Do you need a degree to work in tech?

When we surveyed AWS professionals in the Jefferson Frank Careers and Hiring Guide: AWS Edition, we found that 40% have a Bachelor’s degree, 27% have a Master’s degree, 6% have an Associate degree, and 4% have a Doctorate or professional degree.

And among those professionals who believe a degree is useful to work with AWS, popular reasoning included degrees providing a good foundation, demonstrating a level of commitment, and equipping you with non-technical skill sets.

Yet despite this, our new research suggests majority of tech professionals don’t believe a college degree is essential. 

The subject of the tech skills gap remains a hot topic of conversation in both tech and wider business circles, with Fortune recently reporting on how the gap may well widen if uptake of tech careers continues to remain low amongst Gen Z.

And in a context where traditional paths to professional careers via a college degree are less reliable than in the past, not to mention increasingly costly, it may be worth revisiting the conversation around whether a college degree is really a prerequisite for a tech job. 

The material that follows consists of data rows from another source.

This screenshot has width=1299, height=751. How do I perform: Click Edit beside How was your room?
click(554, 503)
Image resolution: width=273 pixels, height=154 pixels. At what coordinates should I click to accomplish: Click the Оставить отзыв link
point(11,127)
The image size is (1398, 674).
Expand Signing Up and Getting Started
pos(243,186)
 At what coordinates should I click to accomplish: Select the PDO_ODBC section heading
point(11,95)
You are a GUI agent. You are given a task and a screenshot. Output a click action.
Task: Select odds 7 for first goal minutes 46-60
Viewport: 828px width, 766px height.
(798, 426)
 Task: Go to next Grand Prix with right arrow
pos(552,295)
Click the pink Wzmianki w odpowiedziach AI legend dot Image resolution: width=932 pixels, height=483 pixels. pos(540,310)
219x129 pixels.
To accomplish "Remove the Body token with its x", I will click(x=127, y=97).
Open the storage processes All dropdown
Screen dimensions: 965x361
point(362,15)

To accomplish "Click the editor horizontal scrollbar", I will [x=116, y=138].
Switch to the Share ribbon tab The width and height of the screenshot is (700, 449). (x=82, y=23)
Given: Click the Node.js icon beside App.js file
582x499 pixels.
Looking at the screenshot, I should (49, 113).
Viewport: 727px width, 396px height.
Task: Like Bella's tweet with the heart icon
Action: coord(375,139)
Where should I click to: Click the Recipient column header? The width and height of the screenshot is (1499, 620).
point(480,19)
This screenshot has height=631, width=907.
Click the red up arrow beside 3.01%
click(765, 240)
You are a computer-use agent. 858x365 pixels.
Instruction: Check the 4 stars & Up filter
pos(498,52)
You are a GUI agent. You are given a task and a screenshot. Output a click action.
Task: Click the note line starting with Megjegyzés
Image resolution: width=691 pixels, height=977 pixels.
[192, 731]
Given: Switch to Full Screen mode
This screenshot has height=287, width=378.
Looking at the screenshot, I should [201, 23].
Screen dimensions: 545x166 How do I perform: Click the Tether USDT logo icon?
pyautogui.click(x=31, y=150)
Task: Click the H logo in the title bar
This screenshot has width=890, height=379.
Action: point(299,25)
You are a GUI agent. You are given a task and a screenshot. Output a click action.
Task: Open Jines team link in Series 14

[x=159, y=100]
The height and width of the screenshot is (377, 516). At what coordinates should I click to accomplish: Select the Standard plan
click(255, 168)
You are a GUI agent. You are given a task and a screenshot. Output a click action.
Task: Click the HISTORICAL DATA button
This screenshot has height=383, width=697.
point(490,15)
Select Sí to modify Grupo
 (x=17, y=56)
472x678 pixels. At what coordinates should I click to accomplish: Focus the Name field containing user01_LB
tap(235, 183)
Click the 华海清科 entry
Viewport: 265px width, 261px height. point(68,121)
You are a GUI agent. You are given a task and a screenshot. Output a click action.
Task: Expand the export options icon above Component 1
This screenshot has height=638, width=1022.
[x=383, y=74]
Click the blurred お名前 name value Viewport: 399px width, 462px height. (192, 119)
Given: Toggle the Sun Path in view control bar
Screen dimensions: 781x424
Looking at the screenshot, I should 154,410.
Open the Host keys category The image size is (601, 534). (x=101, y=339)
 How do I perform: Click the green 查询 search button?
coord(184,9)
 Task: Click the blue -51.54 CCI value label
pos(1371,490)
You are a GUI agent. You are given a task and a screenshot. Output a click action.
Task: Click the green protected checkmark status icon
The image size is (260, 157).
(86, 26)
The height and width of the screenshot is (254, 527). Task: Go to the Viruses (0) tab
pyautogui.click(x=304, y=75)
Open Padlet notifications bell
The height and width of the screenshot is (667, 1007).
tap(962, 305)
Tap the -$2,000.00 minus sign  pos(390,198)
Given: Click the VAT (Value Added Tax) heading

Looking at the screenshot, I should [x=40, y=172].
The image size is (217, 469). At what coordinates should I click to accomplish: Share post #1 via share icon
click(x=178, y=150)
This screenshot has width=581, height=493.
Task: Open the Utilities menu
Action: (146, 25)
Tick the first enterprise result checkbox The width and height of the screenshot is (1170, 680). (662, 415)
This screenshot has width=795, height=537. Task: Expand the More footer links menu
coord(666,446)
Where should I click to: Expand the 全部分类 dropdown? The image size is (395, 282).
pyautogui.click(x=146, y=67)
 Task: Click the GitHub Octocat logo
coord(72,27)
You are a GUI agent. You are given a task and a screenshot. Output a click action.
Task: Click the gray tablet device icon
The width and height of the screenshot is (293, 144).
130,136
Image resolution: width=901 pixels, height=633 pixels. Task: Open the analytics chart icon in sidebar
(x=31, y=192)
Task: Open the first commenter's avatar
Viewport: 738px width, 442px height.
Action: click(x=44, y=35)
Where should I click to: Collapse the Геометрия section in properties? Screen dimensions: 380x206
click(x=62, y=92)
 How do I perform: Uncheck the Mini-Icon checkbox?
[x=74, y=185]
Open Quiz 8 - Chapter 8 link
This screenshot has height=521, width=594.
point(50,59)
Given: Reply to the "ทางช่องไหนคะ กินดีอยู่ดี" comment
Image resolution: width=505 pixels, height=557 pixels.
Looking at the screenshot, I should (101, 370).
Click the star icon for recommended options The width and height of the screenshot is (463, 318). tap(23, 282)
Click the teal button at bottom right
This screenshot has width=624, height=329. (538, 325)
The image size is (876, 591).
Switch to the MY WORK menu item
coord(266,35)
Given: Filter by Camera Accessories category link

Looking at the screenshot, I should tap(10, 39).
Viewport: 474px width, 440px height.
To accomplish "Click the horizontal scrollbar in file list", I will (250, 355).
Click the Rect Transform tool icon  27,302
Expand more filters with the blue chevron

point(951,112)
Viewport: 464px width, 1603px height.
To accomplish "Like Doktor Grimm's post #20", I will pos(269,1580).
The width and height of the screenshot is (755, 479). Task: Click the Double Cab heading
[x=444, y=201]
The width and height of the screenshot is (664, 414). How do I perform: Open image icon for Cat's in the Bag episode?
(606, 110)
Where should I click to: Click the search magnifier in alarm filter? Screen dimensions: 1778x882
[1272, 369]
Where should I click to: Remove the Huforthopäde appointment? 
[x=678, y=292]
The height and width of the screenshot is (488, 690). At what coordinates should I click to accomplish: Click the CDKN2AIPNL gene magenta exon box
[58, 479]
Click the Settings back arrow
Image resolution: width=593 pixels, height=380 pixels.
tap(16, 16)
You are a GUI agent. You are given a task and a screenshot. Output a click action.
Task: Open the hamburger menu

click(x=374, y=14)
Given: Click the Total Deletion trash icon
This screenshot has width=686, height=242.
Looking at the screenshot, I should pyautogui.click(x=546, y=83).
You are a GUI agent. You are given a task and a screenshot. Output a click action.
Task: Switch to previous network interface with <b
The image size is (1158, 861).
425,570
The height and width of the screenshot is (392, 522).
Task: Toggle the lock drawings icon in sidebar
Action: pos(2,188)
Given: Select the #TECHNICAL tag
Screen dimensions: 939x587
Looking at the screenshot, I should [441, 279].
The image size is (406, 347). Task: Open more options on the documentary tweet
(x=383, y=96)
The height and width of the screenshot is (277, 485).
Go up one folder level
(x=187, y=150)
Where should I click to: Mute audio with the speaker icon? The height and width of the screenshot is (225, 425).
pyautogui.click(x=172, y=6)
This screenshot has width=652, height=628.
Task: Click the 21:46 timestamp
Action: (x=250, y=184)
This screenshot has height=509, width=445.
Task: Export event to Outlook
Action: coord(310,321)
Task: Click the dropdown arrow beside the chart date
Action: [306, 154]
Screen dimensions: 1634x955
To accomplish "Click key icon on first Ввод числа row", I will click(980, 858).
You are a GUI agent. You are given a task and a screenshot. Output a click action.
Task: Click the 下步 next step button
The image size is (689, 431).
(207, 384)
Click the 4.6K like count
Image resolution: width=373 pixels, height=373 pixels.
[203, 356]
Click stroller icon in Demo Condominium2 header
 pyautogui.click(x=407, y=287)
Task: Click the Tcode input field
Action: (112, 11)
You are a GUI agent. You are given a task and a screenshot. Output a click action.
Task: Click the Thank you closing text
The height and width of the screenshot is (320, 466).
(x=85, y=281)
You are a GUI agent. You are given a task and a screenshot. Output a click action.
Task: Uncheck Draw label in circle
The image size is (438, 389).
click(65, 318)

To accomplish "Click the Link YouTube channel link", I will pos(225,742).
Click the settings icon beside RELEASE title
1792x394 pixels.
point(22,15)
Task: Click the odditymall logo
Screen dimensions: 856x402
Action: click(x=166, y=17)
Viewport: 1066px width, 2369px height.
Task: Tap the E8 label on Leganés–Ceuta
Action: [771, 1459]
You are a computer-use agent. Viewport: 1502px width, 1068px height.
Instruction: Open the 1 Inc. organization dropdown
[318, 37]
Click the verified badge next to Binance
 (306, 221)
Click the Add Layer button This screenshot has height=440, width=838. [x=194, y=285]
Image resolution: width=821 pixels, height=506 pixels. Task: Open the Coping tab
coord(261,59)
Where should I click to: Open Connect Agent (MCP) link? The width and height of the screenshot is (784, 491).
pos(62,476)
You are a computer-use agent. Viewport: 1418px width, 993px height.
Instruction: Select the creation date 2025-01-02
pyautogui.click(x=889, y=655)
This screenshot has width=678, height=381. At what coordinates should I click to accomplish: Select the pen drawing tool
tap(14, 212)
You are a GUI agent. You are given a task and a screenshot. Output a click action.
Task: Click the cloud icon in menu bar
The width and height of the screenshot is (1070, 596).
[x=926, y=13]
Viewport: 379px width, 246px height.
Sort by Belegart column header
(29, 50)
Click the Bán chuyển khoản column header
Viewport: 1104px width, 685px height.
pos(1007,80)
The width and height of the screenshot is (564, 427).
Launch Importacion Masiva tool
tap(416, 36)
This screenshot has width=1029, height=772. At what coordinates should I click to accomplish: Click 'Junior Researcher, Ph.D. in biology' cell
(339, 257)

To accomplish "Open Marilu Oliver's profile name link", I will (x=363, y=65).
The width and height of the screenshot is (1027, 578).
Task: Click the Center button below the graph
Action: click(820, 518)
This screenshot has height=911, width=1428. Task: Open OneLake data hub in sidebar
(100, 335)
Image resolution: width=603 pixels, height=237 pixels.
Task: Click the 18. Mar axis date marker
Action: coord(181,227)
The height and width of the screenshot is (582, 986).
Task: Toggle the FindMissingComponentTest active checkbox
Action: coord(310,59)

Unpacking and analyzing recent data from a survey of more than 3000 tech professionals across the spectrum of cloud ecosystems, we discovered that attitudes towards college degrees are considerably less strict than perhaps anticipated – given the technical, scientific, and mathematical understanding that tech work often entails.

If a college degree isn’t integral to a tech career in 2023, there’s tremendous scope to shift the landscape in a positive and more inclusive direction – and to address the skills gap along the way.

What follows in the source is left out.